** Records follows **

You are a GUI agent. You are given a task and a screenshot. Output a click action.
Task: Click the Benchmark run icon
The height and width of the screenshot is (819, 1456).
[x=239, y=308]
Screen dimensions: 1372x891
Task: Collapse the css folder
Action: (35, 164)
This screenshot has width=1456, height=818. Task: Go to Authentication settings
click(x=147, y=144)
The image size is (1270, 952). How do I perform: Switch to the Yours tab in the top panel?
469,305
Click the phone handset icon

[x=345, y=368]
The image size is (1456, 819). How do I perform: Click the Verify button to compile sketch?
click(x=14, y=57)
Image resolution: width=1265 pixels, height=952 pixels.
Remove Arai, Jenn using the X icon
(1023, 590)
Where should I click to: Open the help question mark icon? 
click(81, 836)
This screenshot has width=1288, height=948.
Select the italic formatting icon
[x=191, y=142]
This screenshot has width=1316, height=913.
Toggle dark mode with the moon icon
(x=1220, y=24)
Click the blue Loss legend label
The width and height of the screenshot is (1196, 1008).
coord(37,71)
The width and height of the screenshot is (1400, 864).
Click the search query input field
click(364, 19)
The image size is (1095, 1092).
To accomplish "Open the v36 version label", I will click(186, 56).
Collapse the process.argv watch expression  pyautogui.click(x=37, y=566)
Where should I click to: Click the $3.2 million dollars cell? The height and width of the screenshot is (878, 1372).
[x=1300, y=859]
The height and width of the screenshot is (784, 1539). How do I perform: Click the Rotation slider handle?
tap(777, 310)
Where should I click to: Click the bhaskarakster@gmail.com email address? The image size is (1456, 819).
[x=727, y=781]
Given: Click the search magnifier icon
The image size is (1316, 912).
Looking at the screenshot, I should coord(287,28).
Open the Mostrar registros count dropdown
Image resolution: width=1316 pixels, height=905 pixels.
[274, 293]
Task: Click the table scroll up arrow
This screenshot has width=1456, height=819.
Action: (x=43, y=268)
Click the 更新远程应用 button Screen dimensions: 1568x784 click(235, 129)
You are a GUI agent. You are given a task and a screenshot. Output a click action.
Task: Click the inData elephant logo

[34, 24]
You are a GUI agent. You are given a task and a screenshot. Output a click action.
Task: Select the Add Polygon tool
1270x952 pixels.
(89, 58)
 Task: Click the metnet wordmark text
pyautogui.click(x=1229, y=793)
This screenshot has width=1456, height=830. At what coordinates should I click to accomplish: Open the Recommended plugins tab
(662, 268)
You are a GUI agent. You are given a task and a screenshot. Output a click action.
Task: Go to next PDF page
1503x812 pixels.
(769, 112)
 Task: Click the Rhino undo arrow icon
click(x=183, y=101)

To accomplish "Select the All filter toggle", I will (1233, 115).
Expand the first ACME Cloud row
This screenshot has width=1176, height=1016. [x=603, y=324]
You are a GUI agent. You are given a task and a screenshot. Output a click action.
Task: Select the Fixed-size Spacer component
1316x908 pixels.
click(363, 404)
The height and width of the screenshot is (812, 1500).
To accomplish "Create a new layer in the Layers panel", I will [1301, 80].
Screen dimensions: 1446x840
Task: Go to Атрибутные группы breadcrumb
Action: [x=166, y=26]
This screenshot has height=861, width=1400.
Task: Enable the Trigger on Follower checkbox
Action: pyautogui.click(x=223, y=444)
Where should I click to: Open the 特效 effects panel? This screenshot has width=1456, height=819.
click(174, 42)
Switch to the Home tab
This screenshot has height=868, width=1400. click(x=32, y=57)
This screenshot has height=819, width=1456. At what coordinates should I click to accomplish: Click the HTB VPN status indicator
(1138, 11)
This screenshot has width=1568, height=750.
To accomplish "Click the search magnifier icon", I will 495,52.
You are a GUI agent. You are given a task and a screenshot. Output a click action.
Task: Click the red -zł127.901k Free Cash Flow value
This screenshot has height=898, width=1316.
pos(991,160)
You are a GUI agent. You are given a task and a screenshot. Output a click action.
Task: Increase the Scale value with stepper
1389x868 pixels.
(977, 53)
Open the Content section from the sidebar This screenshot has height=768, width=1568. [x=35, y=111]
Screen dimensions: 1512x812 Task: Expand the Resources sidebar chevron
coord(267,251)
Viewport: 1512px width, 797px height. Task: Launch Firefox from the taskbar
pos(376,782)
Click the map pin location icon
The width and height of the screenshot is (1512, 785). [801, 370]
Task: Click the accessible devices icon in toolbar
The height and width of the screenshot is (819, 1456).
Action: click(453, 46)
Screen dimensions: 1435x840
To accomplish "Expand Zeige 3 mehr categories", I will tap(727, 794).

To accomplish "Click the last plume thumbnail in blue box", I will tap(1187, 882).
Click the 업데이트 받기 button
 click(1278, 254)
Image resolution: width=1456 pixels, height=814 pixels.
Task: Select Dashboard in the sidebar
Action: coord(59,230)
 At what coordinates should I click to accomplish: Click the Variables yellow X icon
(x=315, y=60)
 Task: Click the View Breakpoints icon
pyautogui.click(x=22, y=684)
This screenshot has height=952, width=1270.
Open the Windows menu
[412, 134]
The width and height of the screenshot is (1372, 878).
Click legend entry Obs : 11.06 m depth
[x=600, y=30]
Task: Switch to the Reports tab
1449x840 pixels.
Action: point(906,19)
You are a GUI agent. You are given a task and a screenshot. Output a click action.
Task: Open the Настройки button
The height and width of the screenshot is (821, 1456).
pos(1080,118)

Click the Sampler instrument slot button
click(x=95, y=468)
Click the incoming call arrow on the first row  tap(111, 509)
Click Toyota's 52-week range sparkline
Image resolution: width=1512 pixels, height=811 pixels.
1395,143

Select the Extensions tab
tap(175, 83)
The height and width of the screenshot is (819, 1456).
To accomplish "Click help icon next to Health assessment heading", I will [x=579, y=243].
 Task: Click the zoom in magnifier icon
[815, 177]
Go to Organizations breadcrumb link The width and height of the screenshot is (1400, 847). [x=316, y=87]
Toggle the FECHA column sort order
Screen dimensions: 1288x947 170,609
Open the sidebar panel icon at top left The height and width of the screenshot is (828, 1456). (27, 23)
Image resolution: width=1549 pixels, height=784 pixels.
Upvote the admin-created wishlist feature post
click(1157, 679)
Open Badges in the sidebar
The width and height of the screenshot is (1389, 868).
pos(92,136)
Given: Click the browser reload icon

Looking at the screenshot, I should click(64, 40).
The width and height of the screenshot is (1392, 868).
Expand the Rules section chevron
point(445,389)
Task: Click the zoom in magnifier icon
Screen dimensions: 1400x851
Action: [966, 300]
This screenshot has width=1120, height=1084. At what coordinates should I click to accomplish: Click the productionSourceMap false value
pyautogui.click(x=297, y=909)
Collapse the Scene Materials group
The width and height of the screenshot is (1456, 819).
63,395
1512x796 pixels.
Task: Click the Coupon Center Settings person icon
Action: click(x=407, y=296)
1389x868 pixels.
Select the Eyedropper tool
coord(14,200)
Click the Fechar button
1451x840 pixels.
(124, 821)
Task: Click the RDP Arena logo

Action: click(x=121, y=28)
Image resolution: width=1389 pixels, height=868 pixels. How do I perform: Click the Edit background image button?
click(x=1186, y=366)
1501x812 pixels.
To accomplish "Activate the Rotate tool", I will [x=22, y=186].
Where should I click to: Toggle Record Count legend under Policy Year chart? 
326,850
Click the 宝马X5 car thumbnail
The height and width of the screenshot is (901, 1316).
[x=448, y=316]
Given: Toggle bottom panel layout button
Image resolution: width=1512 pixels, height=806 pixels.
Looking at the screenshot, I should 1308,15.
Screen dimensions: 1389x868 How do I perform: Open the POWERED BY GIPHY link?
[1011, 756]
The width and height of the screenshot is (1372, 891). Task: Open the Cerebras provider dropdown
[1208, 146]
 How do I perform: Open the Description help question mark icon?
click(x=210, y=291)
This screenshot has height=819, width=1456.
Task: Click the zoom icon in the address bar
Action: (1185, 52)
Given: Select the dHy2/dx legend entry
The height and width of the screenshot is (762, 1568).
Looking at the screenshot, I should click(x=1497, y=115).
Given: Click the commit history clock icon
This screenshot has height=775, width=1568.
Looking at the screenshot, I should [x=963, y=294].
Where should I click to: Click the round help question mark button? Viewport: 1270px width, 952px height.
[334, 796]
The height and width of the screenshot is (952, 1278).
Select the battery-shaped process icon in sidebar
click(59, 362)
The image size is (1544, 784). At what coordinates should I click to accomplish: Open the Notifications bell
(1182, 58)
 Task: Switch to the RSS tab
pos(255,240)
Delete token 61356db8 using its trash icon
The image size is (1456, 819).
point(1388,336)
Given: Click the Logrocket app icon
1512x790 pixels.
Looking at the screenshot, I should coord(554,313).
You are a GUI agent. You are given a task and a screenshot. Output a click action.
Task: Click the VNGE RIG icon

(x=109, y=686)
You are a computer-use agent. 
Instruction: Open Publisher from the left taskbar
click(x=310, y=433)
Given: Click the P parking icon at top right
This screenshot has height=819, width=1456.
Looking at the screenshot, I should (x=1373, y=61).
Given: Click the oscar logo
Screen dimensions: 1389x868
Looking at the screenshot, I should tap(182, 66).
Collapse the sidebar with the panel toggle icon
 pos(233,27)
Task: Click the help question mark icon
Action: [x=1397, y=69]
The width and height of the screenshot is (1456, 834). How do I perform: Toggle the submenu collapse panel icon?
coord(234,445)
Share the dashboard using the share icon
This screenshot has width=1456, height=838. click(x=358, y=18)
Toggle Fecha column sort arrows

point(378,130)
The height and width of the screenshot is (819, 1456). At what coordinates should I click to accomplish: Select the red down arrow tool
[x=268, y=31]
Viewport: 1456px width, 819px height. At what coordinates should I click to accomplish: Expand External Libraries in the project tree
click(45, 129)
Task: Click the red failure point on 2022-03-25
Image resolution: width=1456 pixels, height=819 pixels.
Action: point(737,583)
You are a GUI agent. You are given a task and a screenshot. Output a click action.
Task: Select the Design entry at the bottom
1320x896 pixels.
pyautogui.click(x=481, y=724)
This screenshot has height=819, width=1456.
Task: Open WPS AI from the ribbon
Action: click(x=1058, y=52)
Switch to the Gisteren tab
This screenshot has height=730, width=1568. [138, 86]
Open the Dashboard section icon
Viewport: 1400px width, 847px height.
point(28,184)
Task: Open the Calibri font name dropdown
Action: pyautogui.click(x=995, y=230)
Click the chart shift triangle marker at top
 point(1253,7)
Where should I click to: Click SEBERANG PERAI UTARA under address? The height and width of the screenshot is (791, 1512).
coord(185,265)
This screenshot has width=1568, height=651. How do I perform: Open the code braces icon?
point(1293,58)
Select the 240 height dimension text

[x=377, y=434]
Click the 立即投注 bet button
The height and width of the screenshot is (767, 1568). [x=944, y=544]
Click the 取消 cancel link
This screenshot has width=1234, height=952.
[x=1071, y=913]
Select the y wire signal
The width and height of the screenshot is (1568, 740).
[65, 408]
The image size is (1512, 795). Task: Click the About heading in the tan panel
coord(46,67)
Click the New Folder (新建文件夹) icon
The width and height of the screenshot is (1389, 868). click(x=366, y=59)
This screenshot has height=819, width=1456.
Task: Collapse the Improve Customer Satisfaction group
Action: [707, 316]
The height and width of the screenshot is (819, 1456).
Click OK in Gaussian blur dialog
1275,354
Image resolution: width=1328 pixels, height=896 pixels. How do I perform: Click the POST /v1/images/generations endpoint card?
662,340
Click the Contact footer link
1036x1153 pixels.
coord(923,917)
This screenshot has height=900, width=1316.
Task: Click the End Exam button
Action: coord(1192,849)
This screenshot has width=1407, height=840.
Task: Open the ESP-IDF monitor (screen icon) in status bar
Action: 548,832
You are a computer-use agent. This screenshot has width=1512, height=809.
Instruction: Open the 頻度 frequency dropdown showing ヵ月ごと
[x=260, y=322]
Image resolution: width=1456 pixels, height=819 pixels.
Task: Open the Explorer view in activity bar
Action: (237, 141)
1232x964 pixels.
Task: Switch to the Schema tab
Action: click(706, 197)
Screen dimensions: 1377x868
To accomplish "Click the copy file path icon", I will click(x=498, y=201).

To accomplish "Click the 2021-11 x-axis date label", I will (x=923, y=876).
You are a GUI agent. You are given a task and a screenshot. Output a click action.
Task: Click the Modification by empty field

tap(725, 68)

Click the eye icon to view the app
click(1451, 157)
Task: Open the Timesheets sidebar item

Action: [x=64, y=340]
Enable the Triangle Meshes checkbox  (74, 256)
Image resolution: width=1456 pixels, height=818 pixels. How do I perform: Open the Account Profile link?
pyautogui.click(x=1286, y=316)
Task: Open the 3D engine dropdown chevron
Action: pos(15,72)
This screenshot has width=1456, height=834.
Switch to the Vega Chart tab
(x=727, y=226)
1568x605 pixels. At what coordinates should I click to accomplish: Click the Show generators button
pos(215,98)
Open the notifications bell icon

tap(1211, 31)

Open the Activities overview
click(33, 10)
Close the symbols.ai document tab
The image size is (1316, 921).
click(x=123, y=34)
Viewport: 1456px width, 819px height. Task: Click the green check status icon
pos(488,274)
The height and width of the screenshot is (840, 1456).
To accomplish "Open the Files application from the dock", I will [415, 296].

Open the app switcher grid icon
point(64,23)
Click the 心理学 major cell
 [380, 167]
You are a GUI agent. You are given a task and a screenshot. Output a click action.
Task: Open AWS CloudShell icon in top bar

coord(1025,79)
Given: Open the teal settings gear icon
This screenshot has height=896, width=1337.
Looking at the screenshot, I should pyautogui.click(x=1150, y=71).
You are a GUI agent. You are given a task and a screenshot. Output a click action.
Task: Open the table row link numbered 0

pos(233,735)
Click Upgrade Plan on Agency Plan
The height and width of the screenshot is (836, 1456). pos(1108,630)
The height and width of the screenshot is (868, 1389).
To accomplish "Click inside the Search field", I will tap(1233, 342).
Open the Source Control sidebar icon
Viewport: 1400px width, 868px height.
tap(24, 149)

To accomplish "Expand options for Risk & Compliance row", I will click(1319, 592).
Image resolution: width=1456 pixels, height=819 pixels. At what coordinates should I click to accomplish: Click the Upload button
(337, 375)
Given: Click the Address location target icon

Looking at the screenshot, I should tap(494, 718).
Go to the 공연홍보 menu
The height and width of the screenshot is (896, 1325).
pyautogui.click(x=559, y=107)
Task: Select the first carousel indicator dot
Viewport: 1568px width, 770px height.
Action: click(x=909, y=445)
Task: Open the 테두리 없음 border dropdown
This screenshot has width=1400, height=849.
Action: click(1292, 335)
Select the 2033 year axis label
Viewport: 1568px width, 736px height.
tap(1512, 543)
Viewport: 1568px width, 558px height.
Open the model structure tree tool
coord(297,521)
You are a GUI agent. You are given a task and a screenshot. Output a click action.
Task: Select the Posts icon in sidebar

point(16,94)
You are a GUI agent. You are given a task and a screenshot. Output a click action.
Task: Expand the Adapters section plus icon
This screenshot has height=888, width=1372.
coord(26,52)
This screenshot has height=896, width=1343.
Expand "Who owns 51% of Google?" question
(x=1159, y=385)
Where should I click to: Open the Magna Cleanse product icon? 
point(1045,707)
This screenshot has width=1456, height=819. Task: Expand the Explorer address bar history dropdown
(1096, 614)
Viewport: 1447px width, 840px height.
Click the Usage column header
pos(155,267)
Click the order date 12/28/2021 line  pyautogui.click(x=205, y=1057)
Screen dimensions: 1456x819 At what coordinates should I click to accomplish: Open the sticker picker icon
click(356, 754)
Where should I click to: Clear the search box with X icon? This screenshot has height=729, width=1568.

** End of Records **

*Task brief*.
Scan the data above for the word "computer" and report every line where it is found.

*Exercise answer*.
You are a computer-use agent. 
You are a computer-use agent. This screenshot has width=1512, height=809.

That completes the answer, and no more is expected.